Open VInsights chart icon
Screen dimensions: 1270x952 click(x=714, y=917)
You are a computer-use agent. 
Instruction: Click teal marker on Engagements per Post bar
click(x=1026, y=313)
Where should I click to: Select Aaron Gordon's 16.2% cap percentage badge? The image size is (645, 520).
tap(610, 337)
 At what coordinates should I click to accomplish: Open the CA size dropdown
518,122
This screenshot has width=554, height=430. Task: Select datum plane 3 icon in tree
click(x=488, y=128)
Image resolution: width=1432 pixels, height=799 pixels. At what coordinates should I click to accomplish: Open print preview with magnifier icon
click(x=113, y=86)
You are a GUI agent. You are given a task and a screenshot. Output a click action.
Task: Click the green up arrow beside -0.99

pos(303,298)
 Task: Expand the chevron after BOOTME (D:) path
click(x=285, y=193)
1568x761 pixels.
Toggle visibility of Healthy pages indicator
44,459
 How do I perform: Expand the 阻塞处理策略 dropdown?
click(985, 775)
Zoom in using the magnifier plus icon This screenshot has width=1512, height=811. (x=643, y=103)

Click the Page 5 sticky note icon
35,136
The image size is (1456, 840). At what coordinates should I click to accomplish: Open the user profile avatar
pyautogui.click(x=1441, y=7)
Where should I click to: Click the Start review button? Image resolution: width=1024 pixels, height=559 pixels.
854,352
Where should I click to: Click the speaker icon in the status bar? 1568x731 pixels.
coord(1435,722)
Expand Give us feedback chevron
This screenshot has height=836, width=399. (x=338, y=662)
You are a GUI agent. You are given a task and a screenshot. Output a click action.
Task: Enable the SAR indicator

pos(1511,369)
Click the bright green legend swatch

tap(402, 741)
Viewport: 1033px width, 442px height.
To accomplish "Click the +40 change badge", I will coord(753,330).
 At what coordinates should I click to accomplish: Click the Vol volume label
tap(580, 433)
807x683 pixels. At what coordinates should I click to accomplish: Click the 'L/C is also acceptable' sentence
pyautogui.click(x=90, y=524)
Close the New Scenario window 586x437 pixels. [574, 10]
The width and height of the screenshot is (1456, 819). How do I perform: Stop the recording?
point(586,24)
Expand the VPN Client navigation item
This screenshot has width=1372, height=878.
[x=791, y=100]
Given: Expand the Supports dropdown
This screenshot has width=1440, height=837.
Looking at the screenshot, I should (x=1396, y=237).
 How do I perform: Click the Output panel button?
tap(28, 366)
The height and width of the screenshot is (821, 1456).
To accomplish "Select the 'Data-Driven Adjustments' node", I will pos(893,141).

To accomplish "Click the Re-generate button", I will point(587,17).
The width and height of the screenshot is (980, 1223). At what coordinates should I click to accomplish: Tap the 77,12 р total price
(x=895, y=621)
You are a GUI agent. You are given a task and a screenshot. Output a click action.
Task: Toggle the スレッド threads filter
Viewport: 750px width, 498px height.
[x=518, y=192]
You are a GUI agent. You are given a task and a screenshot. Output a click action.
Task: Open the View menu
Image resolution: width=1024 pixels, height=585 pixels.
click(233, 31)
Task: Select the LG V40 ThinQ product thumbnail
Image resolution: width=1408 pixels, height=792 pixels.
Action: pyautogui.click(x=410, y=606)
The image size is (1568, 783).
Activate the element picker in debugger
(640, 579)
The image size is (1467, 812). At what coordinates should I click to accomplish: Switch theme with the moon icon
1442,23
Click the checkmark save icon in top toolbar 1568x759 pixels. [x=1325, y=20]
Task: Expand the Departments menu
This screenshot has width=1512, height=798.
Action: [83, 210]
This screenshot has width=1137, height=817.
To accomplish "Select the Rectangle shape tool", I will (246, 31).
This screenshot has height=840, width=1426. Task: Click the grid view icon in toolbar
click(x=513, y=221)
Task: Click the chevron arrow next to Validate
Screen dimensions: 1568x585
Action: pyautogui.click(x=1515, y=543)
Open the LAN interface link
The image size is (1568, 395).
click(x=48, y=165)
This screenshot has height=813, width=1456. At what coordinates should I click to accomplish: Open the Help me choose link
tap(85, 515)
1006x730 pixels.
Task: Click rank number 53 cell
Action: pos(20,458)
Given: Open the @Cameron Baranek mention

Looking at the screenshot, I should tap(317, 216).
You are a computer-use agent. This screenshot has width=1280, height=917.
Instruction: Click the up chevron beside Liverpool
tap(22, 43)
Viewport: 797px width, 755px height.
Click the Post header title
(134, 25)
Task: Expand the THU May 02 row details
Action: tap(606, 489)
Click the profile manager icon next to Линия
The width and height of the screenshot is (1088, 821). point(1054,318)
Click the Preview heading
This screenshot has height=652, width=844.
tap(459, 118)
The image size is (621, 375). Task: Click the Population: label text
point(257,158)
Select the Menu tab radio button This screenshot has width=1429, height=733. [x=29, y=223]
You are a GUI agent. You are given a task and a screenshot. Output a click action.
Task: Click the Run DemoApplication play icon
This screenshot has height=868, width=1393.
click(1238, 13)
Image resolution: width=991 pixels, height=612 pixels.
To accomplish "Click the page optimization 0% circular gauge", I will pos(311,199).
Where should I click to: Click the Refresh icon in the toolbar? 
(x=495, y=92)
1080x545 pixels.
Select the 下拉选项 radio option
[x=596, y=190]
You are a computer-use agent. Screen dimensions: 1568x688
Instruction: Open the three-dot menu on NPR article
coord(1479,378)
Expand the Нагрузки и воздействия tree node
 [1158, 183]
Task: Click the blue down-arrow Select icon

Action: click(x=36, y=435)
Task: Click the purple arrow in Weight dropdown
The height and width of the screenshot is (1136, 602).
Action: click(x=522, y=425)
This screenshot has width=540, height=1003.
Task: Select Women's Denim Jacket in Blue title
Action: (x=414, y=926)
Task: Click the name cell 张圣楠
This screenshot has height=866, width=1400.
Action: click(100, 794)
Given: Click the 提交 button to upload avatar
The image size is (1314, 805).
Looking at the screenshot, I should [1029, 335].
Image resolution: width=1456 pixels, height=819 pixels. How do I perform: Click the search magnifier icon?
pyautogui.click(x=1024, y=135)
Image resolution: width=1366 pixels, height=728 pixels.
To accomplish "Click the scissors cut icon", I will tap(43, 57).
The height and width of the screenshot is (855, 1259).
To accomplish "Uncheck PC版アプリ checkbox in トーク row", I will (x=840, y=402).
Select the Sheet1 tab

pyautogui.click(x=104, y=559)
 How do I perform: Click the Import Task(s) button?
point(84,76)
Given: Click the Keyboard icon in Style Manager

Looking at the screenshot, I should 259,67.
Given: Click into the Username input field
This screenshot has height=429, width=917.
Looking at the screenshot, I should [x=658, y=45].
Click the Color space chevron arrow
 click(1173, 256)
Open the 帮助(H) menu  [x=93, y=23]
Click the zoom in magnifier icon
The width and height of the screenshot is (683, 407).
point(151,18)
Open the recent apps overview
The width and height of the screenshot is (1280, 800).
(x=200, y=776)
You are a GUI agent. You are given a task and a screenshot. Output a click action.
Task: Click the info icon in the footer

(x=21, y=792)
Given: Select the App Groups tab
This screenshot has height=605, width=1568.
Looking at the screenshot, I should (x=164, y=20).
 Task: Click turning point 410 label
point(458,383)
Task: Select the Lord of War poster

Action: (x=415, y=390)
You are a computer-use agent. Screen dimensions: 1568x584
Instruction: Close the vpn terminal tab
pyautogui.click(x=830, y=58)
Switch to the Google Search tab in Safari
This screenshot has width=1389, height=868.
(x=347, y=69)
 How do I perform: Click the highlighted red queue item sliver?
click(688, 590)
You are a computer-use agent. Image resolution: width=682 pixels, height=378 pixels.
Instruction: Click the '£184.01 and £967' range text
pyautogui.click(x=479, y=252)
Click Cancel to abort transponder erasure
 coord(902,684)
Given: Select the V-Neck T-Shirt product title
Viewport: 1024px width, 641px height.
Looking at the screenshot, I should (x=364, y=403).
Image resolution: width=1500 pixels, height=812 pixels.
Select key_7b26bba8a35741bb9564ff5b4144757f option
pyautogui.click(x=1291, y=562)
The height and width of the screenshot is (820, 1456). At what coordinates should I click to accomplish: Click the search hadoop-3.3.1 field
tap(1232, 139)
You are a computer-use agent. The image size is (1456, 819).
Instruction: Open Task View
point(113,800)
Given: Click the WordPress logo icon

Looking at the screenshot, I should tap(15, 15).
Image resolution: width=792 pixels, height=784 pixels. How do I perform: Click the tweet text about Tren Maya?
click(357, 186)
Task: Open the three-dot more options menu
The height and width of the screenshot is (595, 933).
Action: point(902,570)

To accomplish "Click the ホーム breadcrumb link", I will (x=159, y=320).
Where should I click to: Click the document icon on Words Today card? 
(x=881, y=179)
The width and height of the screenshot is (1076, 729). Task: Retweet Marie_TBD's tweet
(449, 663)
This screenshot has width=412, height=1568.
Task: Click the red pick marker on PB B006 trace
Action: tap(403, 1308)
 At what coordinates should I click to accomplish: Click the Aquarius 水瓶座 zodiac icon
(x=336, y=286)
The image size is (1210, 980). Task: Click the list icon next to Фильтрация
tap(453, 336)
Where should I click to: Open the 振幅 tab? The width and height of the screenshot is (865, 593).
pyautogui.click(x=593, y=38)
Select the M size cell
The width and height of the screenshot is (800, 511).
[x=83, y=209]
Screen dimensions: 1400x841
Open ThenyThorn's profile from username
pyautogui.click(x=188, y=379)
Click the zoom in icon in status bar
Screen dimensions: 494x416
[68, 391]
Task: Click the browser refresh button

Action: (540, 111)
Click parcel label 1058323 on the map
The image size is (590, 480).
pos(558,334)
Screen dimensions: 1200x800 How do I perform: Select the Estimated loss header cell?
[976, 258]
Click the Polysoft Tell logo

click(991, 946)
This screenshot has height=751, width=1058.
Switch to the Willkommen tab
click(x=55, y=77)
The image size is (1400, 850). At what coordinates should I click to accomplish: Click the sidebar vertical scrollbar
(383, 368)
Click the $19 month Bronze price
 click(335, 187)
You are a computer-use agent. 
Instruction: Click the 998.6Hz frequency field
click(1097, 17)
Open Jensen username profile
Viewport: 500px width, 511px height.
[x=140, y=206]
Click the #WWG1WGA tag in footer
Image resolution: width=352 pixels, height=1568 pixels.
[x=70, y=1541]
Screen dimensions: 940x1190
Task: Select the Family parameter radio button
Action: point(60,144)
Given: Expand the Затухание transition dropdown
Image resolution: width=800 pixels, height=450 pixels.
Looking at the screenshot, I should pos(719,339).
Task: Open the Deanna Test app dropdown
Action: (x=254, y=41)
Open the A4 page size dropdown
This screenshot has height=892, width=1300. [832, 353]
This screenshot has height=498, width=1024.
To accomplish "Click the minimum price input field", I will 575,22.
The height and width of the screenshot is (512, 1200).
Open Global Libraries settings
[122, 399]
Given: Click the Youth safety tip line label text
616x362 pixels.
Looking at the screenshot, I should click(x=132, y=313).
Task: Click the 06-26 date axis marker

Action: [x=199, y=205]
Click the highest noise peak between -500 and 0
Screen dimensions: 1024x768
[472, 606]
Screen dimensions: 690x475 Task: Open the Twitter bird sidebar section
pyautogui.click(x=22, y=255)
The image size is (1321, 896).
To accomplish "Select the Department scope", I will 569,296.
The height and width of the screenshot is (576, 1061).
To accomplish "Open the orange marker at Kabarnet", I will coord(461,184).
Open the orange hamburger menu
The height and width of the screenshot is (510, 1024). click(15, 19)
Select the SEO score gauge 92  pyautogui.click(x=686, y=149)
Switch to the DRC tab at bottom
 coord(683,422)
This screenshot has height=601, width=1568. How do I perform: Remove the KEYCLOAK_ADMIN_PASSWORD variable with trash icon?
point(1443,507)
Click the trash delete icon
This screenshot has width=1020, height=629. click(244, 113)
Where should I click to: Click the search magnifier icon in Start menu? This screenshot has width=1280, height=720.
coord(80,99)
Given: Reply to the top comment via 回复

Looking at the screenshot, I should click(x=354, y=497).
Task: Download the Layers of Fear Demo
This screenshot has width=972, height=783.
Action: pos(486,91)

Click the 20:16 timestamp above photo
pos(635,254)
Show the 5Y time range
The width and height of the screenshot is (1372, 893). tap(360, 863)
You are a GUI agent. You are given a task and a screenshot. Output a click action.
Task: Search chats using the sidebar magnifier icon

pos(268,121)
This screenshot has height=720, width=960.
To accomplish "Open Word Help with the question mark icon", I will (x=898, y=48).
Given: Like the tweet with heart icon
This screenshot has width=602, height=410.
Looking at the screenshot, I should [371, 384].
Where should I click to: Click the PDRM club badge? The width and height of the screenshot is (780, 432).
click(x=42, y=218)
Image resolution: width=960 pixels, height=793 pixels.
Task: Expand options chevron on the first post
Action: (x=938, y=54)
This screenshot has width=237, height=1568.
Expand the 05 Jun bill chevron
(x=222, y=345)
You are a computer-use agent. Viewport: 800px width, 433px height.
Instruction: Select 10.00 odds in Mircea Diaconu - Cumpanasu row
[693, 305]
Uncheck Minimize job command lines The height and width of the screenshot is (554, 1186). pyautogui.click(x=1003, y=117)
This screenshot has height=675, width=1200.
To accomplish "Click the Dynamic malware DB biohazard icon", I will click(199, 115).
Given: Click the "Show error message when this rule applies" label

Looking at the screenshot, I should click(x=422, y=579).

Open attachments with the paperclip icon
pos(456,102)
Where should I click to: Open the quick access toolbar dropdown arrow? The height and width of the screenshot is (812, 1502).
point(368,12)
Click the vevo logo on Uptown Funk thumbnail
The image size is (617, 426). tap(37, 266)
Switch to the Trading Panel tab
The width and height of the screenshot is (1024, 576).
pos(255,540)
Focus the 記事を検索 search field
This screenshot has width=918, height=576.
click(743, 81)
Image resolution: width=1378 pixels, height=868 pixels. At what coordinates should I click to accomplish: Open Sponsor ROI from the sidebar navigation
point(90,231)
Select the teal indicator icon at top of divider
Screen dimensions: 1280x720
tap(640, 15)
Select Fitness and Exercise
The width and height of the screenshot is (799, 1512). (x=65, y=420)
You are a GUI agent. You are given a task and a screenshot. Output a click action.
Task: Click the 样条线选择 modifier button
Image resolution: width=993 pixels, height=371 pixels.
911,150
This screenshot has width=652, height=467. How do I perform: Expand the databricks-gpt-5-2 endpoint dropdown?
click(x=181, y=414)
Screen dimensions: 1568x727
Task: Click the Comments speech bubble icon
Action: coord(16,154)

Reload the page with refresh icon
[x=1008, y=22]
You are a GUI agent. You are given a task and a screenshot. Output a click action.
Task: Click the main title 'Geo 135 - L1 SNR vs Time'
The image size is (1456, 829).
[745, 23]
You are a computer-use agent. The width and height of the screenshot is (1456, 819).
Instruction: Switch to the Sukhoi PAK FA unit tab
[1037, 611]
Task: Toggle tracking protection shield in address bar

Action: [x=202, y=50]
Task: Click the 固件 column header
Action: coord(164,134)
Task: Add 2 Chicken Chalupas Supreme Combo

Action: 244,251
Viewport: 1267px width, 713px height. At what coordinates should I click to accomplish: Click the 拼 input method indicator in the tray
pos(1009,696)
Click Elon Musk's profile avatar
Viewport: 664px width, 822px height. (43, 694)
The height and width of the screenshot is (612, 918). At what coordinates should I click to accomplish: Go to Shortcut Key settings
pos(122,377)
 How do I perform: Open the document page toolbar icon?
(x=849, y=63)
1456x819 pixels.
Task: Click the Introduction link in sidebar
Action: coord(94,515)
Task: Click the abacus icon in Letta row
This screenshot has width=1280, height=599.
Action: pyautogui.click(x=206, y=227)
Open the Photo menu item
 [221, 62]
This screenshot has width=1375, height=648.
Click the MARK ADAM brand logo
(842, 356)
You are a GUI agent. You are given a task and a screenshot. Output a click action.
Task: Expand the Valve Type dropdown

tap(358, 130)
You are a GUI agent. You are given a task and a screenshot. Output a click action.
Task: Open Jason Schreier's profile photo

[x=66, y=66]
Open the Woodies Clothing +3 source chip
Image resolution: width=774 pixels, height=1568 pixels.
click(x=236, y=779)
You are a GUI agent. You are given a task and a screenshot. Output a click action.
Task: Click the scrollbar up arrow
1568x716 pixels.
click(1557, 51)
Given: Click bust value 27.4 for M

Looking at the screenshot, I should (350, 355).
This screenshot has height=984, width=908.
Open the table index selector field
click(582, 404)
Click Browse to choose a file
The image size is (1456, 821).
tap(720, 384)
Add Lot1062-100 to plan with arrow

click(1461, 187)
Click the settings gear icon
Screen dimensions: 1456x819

▸ **Task goal**
Recast the records as a two-column CSV with the header row text,answer. Give one row per record, with each value in a single quoted field and line breaks replaced by spaces. Begin at the line that has "Click the Page 5 sticky note icon" and stop after the line that has "This screenshot has height=836, width=399.".

▸ **Task solution**
text,answer
"Click the Page 5 sticky note icon","35,136"
"The image size is (1456, 840). At what coordinates should I click to accomplish: Open the user profile avatar","pyautogui.click(x=1441, y=7)"
"Where should I click to: Click the Start review button? Image resolution: width=1024 pixels, height=559 pixels.","854,352"
"Where should I click to: Click the speaker icon in the status bar? 1568x731 pixels.","coord(1435,722)"
"Expand Give us feedback chevron","This screenshot has height=836, width=399. (x=338, y=662)"